The priority being to define the API as that would be a
blocker for
5.0, we have then better choices to leave more smarter and
advanced
EntityEntry implementations for the future; we'd still need to
implement at least the essential ones to make sure the API
of the
EntityEntryFactory has all the context it needs.
Thanks,
Sanne
On 24 March 2015 at 09:27, John O'Hara <johara(a)redhat.com
<mailto:johara@redhat.com>> wrote:
> Steve,
>
> Have you had chance to look at this? Do you have any
comments/observations?
>
> Thanks
>
> John
>
>
> On 17/03/15 09:24, John O'Hara wrote:
>
> Steve,
>
> I have been having a think about the EntityEntry
interface, and have forked
> a branch here:
>
>
https://github.com/johnaoahra80/hibernate-orm/tree/EntityEntryInterface
>
> I know it is nowhere near complete, but was this the
sort of idea you had in
> mind?
>
> Thanks
>
> John
>
>
> On 13/03/15 09:44, John O'Hara wrote:
>
> EntityEntry retains a reference to a persistenceContext
internally that
> org.hibernate.engine.spi.EntityEntry#setReadOnly makes
calls to, is this
> where the session reference is kept? As
> org.hibernate.engine.spi.PersistenceConext is an
interface could we have a
> different implementation for this use case? e.g. an
> ImmutablePersistenceContext that could be shared across
sessions?
>
> For the bytecode enhancement, could we change the
enhancer so that it adds
> an EntityEntry interface with javassist.

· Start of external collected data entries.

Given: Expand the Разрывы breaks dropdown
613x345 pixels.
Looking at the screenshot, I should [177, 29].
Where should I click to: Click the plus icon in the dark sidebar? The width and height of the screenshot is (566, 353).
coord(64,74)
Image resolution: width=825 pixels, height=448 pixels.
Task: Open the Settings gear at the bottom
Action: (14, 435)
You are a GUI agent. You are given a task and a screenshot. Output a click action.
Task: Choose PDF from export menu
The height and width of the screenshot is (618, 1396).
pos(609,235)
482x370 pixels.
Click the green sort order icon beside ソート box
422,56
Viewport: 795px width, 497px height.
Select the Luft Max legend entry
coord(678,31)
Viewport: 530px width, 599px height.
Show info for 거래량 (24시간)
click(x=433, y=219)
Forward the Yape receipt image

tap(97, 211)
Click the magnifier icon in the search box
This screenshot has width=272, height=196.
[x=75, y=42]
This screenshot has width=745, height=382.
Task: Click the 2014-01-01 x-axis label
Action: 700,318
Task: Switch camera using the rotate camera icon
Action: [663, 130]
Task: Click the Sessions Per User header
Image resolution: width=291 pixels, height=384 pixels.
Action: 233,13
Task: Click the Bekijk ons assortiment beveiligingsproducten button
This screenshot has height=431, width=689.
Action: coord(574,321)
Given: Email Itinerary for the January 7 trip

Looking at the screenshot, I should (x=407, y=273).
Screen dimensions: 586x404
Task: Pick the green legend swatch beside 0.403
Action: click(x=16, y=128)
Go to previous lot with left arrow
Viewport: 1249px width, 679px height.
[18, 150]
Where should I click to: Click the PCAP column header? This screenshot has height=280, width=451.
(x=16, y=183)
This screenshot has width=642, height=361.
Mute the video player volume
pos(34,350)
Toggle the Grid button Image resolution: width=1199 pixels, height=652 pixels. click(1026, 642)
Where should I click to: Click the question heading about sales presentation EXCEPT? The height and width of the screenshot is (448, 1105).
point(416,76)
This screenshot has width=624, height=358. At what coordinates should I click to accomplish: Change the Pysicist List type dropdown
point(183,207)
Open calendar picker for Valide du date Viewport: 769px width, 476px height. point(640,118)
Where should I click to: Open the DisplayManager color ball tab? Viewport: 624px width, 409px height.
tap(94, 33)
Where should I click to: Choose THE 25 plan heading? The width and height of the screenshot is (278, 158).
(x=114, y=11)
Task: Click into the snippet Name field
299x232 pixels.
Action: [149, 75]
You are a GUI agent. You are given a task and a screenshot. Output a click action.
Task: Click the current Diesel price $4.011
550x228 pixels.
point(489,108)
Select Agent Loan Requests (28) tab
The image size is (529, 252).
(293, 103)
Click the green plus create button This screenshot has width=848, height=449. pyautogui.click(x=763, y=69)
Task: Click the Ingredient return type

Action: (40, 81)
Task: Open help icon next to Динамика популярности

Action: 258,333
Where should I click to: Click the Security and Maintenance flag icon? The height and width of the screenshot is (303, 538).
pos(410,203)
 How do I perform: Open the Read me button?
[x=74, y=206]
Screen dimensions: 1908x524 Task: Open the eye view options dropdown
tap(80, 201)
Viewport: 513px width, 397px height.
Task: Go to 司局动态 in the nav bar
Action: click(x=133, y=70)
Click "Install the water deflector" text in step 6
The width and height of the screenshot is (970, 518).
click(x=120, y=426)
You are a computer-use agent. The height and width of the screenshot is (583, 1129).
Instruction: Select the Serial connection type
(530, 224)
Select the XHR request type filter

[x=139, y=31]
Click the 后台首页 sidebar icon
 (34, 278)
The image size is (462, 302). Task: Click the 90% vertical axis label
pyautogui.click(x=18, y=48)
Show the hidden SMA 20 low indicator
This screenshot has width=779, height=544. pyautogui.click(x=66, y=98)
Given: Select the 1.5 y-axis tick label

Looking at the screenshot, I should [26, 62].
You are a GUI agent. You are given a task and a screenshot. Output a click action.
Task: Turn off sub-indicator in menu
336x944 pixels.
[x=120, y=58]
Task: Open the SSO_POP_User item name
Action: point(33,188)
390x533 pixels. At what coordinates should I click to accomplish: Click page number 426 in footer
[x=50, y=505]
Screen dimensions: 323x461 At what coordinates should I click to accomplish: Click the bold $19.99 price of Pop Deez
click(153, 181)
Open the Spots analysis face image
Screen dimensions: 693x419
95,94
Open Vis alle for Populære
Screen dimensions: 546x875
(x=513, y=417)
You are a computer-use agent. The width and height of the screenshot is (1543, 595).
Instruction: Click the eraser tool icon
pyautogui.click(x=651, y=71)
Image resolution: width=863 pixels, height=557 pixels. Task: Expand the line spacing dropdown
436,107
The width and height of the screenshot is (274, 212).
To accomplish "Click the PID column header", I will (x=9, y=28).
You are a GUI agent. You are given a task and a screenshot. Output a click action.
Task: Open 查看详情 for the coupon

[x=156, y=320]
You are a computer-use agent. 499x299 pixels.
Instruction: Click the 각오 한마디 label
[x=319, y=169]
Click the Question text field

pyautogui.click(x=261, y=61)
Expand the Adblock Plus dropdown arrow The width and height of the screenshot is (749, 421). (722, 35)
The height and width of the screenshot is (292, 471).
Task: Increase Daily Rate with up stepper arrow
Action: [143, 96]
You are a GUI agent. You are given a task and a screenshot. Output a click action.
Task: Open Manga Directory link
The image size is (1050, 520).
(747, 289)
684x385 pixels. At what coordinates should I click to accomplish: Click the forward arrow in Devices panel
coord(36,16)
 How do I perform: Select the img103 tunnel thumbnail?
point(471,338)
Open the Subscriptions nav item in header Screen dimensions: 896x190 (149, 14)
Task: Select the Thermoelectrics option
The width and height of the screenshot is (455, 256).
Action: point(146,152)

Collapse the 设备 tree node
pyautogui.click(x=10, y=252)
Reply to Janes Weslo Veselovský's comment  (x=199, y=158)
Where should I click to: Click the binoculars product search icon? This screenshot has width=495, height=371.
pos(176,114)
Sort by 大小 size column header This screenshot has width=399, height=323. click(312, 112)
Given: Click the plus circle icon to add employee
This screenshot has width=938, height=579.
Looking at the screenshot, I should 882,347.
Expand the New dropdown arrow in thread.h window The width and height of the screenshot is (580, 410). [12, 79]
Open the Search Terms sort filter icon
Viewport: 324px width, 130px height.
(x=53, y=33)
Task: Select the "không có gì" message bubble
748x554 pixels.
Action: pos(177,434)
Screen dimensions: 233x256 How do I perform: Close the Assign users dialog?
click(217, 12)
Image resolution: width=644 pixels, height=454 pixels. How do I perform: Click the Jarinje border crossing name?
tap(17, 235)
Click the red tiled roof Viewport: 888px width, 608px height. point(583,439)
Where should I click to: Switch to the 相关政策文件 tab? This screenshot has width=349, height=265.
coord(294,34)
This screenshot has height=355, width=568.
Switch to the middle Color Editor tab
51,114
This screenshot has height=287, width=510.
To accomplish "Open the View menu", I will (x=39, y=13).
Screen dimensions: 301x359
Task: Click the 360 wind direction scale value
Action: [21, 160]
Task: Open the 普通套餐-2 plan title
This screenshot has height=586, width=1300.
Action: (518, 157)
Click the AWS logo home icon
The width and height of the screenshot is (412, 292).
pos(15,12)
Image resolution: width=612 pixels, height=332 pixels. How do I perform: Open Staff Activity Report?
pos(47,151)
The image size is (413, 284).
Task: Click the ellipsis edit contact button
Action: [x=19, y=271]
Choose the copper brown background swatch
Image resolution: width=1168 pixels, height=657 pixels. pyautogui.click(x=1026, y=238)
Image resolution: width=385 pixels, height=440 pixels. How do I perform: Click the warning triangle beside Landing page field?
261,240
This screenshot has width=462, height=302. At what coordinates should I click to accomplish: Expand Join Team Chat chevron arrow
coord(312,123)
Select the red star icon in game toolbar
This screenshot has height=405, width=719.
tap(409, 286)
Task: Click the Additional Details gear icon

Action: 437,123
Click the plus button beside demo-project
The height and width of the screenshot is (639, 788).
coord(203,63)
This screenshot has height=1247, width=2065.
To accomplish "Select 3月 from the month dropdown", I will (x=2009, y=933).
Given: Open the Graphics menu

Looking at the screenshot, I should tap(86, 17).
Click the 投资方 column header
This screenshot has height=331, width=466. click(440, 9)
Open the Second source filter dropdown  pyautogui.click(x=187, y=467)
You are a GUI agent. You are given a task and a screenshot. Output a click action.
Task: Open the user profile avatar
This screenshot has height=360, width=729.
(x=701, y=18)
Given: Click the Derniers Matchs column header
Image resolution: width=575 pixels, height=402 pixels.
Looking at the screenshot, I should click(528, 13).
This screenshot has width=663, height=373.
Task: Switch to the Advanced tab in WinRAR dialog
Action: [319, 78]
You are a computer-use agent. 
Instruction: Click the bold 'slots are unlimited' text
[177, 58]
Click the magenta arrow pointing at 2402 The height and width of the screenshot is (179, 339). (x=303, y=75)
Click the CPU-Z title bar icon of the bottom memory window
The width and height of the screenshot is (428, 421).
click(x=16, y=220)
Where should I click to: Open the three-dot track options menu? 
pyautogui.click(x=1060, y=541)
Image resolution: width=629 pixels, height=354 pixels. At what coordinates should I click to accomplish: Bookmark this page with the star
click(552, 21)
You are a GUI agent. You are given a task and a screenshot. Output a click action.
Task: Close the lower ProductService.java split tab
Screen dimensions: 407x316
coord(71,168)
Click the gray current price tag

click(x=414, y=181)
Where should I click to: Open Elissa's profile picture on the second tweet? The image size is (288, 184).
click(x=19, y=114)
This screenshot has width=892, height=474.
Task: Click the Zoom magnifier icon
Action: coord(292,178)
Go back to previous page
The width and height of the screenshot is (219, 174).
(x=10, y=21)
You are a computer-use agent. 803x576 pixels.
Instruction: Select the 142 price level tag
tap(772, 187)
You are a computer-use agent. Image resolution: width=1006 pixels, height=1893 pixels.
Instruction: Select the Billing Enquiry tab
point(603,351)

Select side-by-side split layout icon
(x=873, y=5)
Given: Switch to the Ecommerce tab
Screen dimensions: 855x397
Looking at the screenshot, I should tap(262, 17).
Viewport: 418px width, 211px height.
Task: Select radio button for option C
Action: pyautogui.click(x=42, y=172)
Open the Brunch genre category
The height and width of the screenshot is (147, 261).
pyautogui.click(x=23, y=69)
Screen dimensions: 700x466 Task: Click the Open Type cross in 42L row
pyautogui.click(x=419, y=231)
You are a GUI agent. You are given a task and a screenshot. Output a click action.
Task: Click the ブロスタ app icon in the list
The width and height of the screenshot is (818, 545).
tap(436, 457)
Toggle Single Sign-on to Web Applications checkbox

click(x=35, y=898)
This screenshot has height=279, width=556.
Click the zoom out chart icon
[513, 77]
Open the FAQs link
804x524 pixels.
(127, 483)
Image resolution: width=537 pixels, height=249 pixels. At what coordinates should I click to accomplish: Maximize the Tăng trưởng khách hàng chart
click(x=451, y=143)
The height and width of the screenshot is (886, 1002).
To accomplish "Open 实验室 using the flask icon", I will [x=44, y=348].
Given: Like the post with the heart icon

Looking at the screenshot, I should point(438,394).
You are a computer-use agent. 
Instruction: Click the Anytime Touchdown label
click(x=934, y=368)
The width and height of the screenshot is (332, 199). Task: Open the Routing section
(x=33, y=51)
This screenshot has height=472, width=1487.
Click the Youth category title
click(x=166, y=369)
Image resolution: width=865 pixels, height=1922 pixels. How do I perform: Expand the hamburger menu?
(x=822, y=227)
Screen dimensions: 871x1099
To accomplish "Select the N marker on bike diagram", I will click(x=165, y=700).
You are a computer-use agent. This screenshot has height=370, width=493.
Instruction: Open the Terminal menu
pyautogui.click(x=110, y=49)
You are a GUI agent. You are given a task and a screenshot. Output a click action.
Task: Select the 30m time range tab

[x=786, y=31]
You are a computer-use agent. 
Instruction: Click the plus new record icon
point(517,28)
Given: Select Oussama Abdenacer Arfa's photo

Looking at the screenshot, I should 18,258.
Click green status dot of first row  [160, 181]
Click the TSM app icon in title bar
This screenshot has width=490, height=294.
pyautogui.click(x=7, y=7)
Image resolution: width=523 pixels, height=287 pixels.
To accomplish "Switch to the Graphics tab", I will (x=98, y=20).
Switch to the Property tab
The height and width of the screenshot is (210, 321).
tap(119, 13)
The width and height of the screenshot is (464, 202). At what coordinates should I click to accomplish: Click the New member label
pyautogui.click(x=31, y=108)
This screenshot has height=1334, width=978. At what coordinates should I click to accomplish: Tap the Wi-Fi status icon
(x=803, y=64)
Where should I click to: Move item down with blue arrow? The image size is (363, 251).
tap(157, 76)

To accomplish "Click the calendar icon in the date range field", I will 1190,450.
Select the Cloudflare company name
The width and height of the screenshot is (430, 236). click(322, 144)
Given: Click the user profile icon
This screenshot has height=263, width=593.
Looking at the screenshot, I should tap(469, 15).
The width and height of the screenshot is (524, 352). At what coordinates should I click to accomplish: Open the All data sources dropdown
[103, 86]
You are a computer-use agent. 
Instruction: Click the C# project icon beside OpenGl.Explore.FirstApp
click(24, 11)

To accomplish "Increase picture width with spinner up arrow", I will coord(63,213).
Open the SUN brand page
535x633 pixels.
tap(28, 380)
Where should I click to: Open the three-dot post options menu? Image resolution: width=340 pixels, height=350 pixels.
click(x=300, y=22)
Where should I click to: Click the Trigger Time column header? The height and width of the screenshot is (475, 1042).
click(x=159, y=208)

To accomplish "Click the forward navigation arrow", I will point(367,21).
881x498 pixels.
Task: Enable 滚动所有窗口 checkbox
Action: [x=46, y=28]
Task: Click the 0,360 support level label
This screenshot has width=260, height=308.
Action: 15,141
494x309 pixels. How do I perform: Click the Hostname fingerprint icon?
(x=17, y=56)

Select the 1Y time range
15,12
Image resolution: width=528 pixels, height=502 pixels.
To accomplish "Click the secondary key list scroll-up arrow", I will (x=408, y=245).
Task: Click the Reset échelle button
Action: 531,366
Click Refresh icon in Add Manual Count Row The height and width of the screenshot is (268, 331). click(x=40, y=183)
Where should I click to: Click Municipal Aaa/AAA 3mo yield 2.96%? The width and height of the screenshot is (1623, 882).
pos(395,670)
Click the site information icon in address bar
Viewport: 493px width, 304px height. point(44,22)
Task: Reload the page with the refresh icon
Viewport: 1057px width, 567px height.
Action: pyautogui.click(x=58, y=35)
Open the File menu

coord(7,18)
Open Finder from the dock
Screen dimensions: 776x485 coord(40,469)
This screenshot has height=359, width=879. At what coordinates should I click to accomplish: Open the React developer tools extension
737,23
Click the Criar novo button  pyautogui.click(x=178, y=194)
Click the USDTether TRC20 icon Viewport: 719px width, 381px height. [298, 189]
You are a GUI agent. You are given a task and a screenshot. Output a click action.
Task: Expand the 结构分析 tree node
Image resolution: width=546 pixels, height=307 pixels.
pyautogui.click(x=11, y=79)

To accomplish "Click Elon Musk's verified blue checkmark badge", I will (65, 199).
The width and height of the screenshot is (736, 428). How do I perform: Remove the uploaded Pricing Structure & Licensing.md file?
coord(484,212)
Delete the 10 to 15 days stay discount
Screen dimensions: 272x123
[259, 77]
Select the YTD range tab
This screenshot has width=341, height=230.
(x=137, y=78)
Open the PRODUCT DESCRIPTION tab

> ClassPool.javassist.ClassPool.makeInterface()() as
opposed to adding a class
> javassist.ClassPool.makeClass()? I need to have a look
at javassit to
> confirm what javassist.ClassPool.makeInterface() does.
>
> Thanks
>
> John
>
> On 12/03/15 18:52, Steve Ebersole wrote:
>
> It is possible. Although some of the changes are
particularly painful.
> Most of EntityEntry, if it is an interface, can be made
to work with your
> use case.
org.hibernate.engine.spi.EntityEntry#setReadOnly I think
is the
> one exception, because:
> 1) your use case needs it
> 2) it expects the Session to be available internally
(its not passed)
>
> The bigger thing I am worried about for you is the
bytecode stuff, as that
> ties very tightly with EntityEntry.